* **STATED PROBLEM**
Repeat the entries below word for word, everything from the very first line down to the line containing "click(423, 347)", and include that line.

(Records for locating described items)
=-=-=-=-=

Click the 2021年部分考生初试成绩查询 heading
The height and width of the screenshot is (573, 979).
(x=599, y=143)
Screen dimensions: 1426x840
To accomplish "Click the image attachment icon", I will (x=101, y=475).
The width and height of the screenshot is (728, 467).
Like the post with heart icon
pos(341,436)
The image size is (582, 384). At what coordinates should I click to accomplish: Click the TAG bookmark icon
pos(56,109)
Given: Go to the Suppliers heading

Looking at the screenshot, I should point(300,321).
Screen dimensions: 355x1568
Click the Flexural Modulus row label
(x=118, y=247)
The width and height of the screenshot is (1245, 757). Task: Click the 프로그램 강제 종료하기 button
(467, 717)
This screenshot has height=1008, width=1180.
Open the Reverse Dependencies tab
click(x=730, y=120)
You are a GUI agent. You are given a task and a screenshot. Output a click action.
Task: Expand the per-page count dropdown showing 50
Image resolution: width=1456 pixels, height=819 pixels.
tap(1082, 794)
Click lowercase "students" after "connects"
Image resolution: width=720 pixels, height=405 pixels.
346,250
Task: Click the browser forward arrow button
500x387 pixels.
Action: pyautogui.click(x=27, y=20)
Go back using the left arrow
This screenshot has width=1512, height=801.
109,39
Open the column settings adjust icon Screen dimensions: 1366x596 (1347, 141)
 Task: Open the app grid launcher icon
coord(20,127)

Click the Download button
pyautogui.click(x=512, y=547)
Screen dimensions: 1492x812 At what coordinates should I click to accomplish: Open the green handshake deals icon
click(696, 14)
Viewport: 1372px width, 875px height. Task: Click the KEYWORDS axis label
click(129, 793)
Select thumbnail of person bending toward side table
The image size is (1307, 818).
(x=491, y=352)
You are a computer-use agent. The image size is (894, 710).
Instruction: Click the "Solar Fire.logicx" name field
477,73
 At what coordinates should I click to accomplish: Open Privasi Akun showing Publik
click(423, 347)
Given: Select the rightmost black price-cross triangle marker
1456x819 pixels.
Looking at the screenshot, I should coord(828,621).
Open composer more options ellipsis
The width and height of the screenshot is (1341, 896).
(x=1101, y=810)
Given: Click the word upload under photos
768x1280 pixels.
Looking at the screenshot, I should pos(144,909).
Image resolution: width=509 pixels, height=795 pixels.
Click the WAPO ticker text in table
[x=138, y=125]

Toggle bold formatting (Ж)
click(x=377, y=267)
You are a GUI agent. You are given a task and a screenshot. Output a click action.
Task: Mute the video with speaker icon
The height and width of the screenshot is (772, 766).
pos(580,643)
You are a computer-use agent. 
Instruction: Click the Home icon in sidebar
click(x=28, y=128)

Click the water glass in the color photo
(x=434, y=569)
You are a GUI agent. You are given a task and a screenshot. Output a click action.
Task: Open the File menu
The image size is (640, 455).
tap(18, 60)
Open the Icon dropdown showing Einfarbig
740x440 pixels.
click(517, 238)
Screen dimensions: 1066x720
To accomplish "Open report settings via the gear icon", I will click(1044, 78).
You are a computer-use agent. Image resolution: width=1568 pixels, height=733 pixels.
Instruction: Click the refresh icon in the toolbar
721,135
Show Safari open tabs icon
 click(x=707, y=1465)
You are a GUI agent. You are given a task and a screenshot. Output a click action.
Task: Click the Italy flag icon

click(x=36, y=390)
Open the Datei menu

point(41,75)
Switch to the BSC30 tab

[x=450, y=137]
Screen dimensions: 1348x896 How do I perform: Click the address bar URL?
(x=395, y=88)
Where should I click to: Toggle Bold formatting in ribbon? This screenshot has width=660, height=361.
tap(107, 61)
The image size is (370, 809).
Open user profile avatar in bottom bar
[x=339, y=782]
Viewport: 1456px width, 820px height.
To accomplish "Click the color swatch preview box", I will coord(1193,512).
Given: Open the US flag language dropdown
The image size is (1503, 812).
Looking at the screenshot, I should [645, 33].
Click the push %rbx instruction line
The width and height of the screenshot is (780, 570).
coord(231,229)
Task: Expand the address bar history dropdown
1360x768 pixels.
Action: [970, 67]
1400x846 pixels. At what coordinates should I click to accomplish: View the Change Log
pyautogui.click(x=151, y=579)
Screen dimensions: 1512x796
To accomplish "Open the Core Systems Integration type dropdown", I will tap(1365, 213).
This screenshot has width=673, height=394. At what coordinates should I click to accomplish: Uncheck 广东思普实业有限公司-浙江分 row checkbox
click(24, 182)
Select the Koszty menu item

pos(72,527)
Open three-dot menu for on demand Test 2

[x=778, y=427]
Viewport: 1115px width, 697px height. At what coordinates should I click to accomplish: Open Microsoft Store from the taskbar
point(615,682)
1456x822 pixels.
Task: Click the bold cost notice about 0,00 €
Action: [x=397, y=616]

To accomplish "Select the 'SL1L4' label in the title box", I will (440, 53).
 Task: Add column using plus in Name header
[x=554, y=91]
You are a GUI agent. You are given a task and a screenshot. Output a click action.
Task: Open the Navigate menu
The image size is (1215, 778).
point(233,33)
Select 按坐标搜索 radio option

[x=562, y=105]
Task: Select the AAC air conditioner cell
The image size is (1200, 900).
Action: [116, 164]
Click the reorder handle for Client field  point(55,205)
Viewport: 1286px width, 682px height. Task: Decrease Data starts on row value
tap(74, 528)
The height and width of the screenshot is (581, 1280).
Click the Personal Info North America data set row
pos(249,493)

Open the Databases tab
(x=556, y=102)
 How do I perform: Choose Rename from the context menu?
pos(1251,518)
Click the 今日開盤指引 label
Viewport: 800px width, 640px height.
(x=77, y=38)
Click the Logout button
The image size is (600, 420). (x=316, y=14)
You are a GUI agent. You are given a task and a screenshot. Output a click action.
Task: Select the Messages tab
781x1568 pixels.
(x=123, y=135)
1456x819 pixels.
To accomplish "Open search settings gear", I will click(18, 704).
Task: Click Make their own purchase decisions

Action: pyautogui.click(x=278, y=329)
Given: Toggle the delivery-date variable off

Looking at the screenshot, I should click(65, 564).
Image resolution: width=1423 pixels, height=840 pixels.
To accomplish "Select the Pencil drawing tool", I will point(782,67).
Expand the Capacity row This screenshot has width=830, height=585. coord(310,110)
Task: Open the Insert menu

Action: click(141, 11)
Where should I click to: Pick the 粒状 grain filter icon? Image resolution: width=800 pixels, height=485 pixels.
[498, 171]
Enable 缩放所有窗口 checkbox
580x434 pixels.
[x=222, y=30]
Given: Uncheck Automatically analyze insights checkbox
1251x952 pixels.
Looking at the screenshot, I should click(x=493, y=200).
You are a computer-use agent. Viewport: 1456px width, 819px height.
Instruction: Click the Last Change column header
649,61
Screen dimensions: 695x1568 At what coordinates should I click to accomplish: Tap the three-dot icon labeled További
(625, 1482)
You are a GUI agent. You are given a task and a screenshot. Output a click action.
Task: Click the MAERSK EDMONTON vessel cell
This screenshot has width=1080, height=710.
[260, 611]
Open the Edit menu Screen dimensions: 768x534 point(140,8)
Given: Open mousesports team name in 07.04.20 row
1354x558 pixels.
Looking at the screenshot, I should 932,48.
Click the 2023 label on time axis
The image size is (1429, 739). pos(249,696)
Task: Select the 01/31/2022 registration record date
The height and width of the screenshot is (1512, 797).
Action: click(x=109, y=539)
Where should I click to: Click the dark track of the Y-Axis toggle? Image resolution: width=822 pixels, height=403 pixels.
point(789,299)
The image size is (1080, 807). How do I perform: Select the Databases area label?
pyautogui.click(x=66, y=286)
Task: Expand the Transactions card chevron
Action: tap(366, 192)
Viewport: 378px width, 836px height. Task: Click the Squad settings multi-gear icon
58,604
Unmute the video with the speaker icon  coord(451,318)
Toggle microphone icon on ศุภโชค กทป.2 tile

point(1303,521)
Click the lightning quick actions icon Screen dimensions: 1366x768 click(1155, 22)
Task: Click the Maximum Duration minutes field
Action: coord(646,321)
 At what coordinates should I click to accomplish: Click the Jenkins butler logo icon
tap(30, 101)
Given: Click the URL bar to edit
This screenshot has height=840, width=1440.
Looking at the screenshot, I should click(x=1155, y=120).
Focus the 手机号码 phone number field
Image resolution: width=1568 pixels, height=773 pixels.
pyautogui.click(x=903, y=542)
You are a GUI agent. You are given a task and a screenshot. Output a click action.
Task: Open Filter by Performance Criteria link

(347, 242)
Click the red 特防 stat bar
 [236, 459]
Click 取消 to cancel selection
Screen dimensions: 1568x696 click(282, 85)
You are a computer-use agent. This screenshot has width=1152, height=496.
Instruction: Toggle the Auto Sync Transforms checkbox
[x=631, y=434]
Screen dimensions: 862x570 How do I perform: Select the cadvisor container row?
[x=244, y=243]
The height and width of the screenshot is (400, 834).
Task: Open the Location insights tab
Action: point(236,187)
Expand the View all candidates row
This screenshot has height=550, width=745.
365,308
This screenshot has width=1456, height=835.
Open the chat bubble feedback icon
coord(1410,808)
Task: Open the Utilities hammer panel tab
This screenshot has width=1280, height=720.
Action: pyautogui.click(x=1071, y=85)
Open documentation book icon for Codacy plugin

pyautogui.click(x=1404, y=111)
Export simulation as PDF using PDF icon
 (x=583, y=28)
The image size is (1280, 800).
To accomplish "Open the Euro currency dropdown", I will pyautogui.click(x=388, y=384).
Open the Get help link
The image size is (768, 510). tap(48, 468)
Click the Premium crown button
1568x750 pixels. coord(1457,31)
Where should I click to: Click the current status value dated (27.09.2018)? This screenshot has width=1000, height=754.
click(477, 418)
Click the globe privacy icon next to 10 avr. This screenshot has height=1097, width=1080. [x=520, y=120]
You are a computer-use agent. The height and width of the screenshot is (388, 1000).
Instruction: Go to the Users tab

=-=-=-=-=

* **RIGHT ANSWER**
Click the 2021年部分考生初试成绩查询 heading
The height and width of the screenshot is (573, 979).
(x=599, y=143)
Screen dimensions: 1426x840
To accomplish "Click the image attachment icon", I will (x=101, y=475).
The width and height of the screenshot is (728, 467).
Like the post with heart icon
pos(341,436)
The image size is (582, 384). At what coordinates should I click to accomplish: Click the TAG bookmark icon
pos(56,109)
Given: Go to the Suppliers heading

Looking at the screenshot, I should point(300,321).
Screen dimensions: 355x1568
Click the Flexural Modulus row label
(x=118, y=247)
The width and height of the screenshot is (1245, 757). Task: Click the 프로그램 강제 종료하기 button
(467, 717)
This screenshot has height=1008, width=1180.
Open the Reverse Dependencies tab
click(x=730, y=120)
You are a GUI agent. You are given a task and a screenshot. Output a click action.
Task: Expand the per-page count dropdown showing 50
Image resolution: width=1456 pixels, height=819 pixels.
tap(1082, 794)
Click lowercase "students" after "connects"
Image resolution: width=720 pixels, height=405 pixels.
346,250
Task: Click the browser forward arrow button
500x387 pixels.
Action: pyautogui.click(x=27, y=20)
Go back using the left arrow
This screenshot has width=1512, height=801.
109,39
Open the column settings adjust icon Screen dimensions: 1366x596 (1347, 141)
 Task: Open the app grid launcher icon
coord(20,127)

Click the Download button
pyautogui.click(x=512, y=547)
Screen dimensions: 1492x812 At what coordinates should I click to accomplish: Open the green handshake deals icon
click(696, 14)
Viewport: 1372px width, 875px height. Task: Click the KEYWORDS axis label
click(129, 793)
Select thumbnail of person bending toward side table
The image size is (1307, 818).
(x=491, y=352)
You are a computer-use agent. The image size is (894, 710).
Instruction: Click the "Solar Fire.logicx" name field
477,73
 At what coordinates should I click to accomplish: Open Privasi Akun showing Publik
click(423, 347)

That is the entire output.